TASK TO CARRY OUT: In the comments on Perl and Python, what is named as Perl's happy place?

SELECTED EXTRACT:
□ □ □ □ □
I agree hard times. Hubris is at fault.

Perl did too much and reached for the stars. Its happy place was a sane job control language. A niche Python is filling.

I have used both, Perl extensively, Python when I must. Perl is much better, but being better is not enough.

Perl did "everything". Python was "object orientated". People wanted the shiny "object orientated" and, sadly wisely, did not want a language that could do anything and everything.

I blame Larry Wall, the genius, both for Perl's success, and Perl's failure. If only I could fail so brilliantly!




Python ruined Perl for me. As soon as I convinced my self that pass-by-object-reference really was that simple, and I didn't have to deal with pass-by-sigil-maybe, I never looked back.

Write a Python function that writes an object's string representation to a file:

  def write(obj): open('/tmp/foo', 'w').write(str(obj))
Call it on an integer:

  write(123)
and it works. OK. But what if I want to call it on a list of strings?

  write(["spam", "eggs"])
That was too easy. I know - let's see if we can write a dict of tuples to sets of ints!

  write({(1,2):{3,4,5},('spam','eggs'):{6,7,8}})
That freaking worked? And I didn't have to change the function to accept a hashref? You just pass an object... and it passes the object?
□ □ □ □ □
RAW RECORDS:
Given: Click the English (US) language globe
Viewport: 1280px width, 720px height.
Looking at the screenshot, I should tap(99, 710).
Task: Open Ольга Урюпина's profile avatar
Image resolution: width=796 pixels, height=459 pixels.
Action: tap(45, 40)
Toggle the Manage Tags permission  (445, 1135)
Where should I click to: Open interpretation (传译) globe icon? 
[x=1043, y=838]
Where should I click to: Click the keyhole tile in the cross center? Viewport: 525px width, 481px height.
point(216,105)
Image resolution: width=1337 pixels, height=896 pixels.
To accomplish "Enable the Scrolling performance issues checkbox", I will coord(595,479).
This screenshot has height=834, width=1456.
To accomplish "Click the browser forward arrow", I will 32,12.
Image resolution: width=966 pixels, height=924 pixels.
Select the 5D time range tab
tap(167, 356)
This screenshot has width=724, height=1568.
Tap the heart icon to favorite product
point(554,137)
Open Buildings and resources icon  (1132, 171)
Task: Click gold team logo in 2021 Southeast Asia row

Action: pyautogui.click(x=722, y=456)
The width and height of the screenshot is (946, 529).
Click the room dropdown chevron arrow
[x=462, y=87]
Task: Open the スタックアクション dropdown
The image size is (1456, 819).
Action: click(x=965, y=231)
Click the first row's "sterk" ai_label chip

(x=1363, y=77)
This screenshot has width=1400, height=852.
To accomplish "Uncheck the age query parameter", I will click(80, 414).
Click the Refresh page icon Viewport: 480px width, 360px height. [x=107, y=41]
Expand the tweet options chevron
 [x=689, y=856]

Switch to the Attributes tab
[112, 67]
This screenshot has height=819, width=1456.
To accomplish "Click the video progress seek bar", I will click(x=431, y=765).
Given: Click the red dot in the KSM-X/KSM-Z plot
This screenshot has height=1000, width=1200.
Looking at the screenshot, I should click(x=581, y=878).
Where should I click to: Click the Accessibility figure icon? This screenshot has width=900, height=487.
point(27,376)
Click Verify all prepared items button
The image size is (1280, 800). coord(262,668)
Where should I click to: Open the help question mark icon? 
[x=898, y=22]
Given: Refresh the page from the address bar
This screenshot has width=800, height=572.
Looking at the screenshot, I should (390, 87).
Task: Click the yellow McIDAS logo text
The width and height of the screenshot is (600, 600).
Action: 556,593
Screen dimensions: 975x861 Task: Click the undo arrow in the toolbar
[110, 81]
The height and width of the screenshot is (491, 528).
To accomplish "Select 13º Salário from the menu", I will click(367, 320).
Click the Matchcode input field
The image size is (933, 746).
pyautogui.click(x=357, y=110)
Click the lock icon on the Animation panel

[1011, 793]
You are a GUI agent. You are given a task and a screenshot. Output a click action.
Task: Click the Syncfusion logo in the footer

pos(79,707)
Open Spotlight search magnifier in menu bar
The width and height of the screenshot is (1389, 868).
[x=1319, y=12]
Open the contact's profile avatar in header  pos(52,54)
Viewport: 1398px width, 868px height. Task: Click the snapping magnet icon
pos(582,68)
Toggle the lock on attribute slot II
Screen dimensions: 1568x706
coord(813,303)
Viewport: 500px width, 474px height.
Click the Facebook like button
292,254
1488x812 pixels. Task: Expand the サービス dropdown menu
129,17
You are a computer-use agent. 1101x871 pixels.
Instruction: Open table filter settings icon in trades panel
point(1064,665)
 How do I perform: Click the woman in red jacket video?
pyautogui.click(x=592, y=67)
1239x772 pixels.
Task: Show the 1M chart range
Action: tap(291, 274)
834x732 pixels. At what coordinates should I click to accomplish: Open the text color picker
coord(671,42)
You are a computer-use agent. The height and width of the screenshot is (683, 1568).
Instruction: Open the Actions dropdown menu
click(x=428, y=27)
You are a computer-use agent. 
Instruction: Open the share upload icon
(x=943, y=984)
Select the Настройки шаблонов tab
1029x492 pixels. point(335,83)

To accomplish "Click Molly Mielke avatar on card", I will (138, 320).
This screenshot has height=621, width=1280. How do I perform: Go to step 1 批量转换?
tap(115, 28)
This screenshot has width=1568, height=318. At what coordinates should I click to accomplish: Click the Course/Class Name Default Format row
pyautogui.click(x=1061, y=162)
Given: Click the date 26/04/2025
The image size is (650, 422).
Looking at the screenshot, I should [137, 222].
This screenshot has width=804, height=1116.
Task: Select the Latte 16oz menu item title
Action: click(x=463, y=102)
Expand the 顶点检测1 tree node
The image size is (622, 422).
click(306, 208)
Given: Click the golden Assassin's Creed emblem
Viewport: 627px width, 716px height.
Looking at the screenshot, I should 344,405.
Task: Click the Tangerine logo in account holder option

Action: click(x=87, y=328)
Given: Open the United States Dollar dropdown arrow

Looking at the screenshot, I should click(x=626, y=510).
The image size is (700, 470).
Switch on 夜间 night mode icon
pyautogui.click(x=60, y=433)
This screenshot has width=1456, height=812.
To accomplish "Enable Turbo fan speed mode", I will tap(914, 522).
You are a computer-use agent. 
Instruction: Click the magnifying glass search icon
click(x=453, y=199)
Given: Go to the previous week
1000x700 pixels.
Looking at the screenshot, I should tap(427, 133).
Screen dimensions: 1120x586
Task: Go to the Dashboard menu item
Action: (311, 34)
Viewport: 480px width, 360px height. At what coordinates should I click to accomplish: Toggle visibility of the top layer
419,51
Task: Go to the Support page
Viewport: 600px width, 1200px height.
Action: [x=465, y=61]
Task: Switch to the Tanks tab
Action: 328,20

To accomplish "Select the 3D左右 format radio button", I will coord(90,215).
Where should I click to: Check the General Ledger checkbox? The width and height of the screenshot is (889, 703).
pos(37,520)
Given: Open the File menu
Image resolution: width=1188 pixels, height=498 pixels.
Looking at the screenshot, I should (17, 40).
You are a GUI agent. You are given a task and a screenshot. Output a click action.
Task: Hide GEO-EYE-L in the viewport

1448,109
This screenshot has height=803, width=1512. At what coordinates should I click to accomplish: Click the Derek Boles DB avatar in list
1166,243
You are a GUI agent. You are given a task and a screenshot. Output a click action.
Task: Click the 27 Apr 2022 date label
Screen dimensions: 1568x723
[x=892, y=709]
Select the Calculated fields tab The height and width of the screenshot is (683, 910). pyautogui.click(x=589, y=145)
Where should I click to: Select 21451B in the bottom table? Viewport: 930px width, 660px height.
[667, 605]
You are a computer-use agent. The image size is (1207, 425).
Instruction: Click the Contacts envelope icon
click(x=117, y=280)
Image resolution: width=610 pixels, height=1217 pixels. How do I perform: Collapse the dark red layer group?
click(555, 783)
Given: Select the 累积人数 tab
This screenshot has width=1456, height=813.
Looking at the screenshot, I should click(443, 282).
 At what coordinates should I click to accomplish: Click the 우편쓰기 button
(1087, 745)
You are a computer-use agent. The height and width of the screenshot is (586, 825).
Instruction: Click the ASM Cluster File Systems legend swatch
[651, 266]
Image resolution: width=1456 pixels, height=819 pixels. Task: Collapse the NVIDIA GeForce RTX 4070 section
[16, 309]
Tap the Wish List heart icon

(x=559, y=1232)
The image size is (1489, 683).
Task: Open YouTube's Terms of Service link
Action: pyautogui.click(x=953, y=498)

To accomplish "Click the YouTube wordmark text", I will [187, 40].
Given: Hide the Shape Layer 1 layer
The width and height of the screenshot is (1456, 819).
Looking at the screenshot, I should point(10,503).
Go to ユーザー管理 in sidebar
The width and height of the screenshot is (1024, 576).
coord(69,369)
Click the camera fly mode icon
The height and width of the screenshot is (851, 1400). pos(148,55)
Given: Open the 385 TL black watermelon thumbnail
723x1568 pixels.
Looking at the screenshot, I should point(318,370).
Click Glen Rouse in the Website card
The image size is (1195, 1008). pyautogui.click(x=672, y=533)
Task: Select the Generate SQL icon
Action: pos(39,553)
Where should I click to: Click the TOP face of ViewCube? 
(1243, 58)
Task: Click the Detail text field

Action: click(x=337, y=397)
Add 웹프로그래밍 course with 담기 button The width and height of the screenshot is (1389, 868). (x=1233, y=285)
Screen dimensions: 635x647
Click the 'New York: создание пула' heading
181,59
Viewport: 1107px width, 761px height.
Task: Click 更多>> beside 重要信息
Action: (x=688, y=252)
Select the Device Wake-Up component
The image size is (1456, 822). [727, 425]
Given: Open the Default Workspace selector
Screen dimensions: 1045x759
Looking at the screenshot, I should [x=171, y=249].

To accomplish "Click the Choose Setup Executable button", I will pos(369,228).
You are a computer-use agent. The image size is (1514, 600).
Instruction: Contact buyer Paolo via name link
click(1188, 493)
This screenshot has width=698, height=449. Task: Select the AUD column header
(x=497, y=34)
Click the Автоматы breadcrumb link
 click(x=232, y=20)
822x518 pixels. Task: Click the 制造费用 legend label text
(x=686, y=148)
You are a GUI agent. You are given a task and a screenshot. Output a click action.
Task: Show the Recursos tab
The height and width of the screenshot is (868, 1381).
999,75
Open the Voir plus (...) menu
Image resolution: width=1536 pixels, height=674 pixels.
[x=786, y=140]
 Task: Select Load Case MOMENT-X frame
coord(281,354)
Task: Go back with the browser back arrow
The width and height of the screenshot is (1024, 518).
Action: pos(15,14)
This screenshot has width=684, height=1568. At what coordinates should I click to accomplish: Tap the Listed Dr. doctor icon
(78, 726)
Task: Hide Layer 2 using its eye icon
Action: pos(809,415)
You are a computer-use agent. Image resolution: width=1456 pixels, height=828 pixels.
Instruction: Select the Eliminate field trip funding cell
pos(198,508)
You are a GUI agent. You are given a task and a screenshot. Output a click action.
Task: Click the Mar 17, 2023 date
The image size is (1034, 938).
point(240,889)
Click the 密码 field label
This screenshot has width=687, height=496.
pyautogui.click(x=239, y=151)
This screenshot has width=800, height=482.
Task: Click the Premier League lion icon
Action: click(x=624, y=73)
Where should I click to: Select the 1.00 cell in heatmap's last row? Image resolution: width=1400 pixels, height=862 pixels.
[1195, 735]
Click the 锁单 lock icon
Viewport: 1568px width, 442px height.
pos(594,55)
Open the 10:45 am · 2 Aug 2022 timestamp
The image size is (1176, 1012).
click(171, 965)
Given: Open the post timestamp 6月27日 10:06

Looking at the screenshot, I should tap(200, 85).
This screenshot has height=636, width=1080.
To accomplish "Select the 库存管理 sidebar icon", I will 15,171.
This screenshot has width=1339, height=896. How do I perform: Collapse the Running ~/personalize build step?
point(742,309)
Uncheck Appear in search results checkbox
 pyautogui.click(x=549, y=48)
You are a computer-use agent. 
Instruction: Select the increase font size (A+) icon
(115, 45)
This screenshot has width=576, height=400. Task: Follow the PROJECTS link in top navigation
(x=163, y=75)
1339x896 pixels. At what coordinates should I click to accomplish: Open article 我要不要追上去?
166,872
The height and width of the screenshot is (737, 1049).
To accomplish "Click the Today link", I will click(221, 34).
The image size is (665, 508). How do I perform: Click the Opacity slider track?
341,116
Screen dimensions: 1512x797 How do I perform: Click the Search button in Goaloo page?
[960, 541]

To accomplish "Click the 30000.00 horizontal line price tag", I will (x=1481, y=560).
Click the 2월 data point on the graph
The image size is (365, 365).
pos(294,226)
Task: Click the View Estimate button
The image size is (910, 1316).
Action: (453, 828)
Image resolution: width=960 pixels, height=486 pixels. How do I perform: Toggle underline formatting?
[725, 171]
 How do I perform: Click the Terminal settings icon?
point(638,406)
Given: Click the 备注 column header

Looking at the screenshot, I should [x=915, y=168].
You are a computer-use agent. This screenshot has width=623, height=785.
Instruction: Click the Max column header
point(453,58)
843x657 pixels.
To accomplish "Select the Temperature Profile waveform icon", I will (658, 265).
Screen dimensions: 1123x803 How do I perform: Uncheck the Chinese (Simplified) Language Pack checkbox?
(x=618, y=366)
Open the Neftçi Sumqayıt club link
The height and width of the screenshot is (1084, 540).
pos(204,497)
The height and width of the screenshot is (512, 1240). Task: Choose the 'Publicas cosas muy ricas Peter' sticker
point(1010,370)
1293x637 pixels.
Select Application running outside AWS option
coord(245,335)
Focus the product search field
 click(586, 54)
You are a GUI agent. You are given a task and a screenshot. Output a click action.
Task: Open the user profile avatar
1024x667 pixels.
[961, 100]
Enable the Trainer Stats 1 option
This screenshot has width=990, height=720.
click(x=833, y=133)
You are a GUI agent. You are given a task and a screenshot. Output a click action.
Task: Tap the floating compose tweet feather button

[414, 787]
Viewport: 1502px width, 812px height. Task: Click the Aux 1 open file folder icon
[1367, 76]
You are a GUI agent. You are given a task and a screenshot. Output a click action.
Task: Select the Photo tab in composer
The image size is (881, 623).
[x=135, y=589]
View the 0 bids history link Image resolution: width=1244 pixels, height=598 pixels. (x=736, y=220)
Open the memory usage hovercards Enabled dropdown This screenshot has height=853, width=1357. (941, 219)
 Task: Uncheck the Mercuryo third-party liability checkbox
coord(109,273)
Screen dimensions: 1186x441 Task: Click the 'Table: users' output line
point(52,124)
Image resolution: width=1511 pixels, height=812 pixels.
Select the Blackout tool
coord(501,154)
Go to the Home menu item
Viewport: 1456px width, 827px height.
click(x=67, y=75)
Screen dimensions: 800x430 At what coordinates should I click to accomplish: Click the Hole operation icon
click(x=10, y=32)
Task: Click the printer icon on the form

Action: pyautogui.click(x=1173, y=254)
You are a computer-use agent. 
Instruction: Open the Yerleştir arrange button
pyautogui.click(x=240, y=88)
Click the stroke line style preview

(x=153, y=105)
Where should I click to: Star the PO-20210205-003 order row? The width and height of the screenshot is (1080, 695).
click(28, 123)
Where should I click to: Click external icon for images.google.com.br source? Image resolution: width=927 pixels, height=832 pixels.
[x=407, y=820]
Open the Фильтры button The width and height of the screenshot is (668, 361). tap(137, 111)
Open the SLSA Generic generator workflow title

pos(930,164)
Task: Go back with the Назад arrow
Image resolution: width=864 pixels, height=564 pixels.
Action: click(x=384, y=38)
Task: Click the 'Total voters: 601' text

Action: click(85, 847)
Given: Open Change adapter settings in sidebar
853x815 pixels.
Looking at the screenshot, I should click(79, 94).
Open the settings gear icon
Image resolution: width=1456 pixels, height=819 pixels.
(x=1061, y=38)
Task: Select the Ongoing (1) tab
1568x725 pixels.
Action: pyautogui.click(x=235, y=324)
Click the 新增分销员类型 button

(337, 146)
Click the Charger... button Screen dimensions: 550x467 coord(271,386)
□ □ □ □ □
RESULT OF THIS TASK: A sane job control language.